**LESETEXT:**

Freitag, 28. März 2014

Hinweis: "Crystal Fairy"-Kritik in der filmgazette

In der filmgazette steht jetzt meine Kritik zu "Crystal Fairy and the Magical Cactus and 2012", einem hübschen kleinen Road-Movie über einen Meskalin-Trip in Chile, das seine Geschichte etwas anders erzählt als man sie kennt, ohne das Rad neu erfinden zu müssen, und dabei auf sehr entspannte Weise zu sich findet.

Dienstag, 25. März 2014

Fünf Gründe, warum "Blue Steel" ein Meisterwerk ist.



 
1. Pistolen
Schon im Vorspann: Die Kamera gleitet im extremen Close-Up über den blauen Stahl (und was für ein stahlblau das ist!), streichelt ihn, spielt mit ihm. Der Revolver ist in diesem Film kein Freud'scher Fetisch, kein Penisersatz, kein sexualisiertes Nicht-Sexuelles. Die Schusswaffengewalt in "Blue Steel" ist sexuell. Das zu beschreiben zu versuchen, hätte keinen Sinn, weil der Film selbst es nicht beschreibt, sondern zeigt. Um die sadistische Triebabfuhr - auch und vor allem auf Seiten des Zuschauers - geht es dabei gerade nicht, sondern um eine dezidiert filmische Auseinandersetzung mit einer sehr spezifischen Psychopathologie.

2. Gesichter
Jamie Lee Curtis muss zu Beginn eigentlich nichts tun, außer stolz in ihrer neuen Uniform eine Straße entlang gehen und herzlich lachen, um den Zuschauer auf Gedeih und Verderb die restlichen 100 Minuten auf ihrer Seite zu haben. Ein guter Einstieg in einen Film, dessen Hauptschauplatz Gesichter sind. Curtis Gesicht, Ron Silvers Gesicht. Genre-Analogien (Western, Horrorfilm) drängen sich auf, führen aber wahrscheinlich ins nichts. Einen Film, der so mit Großaufnahmen arbeitet wie dieser habe ich noch nie gesehen. Punkt.

**AUSGANGSMATERIAL:**
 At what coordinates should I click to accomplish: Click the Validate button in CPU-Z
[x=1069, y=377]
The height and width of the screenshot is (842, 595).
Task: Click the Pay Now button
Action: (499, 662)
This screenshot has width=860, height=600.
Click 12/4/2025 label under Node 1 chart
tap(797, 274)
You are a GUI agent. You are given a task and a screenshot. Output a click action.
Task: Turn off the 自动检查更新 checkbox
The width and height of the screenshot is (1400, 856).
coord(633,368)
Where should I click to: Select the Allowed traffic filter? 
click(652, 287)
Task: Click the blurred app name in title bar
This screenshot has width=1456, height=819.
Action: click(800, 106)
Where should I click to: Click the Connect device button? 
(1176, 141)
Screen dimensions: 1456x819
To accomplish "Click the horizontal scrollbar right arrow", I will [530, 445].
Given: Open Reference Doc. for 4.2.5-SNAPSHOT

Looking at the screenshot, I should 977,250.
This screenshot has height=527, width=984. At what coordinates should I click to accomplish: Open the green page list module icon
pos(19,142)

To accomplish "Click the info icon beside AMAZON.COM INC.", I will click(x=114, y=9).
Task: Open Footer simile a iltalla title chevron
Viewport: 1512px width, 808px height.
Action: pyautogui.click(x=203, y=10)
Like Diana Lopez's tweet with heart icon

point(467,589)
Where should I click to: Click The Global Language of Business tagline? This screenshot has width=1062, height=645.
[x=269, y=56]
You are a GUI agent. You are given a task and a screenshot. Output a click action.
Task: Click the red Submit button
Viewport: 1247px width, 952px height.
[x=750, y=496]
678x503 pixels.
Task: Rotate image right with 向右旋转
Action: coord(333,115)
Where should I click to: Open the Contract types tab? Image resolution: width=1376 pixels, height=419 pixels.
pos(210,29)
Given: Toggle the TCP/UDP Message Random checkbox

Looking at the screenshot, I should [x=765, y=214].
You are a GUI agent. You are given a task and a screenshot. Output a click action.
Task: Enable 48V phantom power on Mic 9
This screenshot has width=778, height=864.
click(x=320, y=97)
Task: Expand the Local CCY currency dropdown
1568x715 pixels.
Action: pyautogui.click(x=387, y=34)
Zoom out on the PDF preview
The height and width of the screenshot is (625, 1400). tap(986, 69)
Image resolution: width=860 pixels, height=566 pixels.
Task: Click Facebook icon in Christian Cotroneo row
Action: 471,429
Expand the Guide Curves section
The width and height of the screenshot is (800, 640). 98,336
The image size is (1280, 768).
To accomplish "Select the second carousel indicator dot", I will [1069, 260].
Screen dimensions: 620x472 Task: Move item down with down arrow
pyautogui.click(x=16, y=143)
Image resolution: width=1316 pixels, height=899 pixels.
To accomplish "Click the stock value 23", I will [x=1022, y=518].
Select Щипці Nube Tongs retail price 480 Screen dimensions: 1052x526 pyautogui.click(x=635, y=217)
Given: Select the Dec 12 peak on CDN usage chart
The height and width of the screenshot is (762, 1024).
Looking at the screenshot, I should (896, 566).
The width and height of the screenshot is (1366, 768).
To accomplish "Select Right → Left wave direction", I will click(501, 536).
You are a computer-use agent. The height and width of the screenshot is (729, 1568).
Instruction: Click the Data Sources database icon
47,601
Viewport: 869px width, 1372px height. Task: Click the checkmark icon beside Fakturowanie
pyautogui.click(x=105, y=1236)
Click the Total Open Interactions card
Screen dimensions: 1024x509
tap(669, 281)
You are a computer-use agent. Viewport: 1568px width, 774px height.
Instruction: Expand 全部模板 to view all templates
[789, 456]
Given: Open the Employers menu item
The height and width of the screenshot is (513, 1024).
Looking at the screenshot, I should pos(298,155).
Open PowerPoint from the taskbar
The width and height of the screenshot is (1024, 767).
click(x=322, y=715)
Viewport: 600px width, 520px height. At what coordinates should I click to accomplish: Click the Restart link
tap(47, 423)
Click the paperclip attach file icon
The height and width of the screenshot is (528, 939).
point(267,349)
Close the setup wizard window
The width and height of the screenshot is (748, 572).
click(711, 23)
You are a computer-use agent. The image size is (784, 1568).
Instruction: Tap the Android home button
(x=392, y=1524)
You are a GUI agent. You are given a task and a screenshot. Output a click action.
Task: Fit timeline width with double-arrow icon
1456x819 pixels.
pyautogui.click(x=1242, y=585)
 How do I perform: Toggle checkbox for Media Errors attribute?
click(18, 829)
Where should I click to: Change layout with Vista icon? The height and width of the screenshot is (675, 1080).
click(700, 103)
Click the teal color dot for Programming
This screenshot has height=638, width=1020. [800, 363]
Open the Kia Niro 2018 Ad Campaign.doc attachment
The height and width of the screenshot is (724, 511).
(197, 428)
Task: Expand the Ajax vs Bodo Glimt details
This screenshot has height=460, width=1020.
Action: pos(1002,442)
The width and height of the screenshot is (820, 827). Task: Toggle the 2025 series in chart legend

**ARBEITSAUFTRÄGE:**
a) In welchem Land spielt laut Lesetext der Meskalin-Trip des Road-Movies "Crystal Fairy and the Magical Cactus and 2012"?
b) Sammle aus der Auflistung jede Zeile, in der die Zeichenfolge "button" vorkommt.
Der Lesetext und die Auflistung stammen aus voneinander unabhängigen Quellen.

**LÖSUNGEN:**
a) In Chile.

b)
 At what coordinates should I click to accomplish: Click the Validate button in CPU-Z
Task: Click the Pay Now button
Where should I click to: Click the Connect device button? 
Task: Click the red Submit button
Instruction: Tap the Android home button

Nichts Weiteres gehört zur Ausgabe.